## GIVEN TASK:
Rewrite the entries from the line containing "Where should I click to: Click the Zoom" down to the line containing "Click the TROMSOE", changing "magnifier" to "magnifying glass" and keeping everything else the same.

## INFORMATION PROVIDED:
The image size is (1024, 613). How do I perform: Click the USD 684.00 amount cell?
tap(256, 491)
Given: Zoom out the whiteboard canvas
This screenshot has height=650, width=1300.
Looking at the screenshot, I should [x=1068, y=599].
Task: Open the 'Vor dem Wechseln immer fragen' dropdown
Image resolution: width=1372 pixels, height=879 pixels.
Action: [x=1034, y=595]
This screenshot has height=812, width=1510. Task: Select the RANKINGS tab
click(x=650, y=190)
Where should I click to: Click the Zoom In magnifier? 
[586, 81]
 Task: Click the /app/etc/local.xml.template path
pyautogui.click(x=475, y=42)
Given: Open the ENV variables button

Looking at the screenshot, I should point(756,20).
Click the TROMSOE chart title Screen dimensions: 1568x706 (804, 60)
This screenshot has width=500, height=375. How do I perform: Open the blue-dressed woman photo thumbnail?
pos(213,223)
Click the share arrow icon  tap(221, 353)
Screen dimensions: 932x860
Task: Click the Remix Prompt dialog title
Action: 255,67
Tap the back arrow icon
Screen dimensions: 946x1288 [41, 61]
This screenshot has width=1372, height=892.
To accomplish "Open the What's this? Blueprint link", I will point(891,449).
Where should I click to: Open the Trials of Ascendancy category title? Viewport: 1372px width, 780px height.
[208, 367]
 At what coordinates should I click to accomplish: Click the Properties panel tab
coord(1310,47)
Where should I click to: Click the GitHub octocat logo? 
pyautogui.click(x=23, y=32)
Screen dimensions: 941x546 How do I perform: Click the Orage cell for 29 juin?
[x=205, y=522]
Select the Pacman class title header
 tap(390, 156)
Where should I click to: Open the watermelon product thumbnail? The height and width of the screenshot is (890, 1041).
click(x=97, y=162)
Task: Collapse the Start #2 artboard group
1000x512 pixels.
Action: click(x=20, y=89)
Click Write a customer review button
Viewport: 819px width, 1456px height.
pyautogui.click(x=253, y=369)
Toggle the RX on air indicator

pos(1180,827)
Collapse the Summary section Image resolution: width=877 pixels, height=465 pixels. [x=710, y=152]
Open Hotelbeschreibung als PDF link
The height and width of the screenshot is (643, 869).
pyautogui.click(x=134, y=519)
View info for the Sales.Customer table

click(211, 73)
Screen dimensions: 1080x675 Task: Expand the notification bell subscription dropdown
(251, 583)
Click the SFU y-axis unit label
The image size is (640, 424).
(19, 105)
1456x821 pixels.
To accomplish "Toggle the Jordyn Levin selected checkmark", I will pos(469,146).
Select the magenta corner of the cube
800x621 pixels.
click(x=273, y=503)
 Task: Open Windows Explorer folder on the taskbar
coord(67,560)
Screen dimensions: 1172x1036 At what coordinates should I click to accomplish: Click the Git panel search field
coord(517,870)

## CORRECT RESPONSE:
Where should I click to: Click the Zoom In magnifying glass? 
[586, 81]
 Task: Click the /app/etc/local.xml.template path
pyautogui.click(x=475, y=42)
Given: Open the ENV variables button

Looking at the screenshot, I should point(756,20).
Click the TROMSOE chart title Screen dimensions: 1568x706 (804, 60)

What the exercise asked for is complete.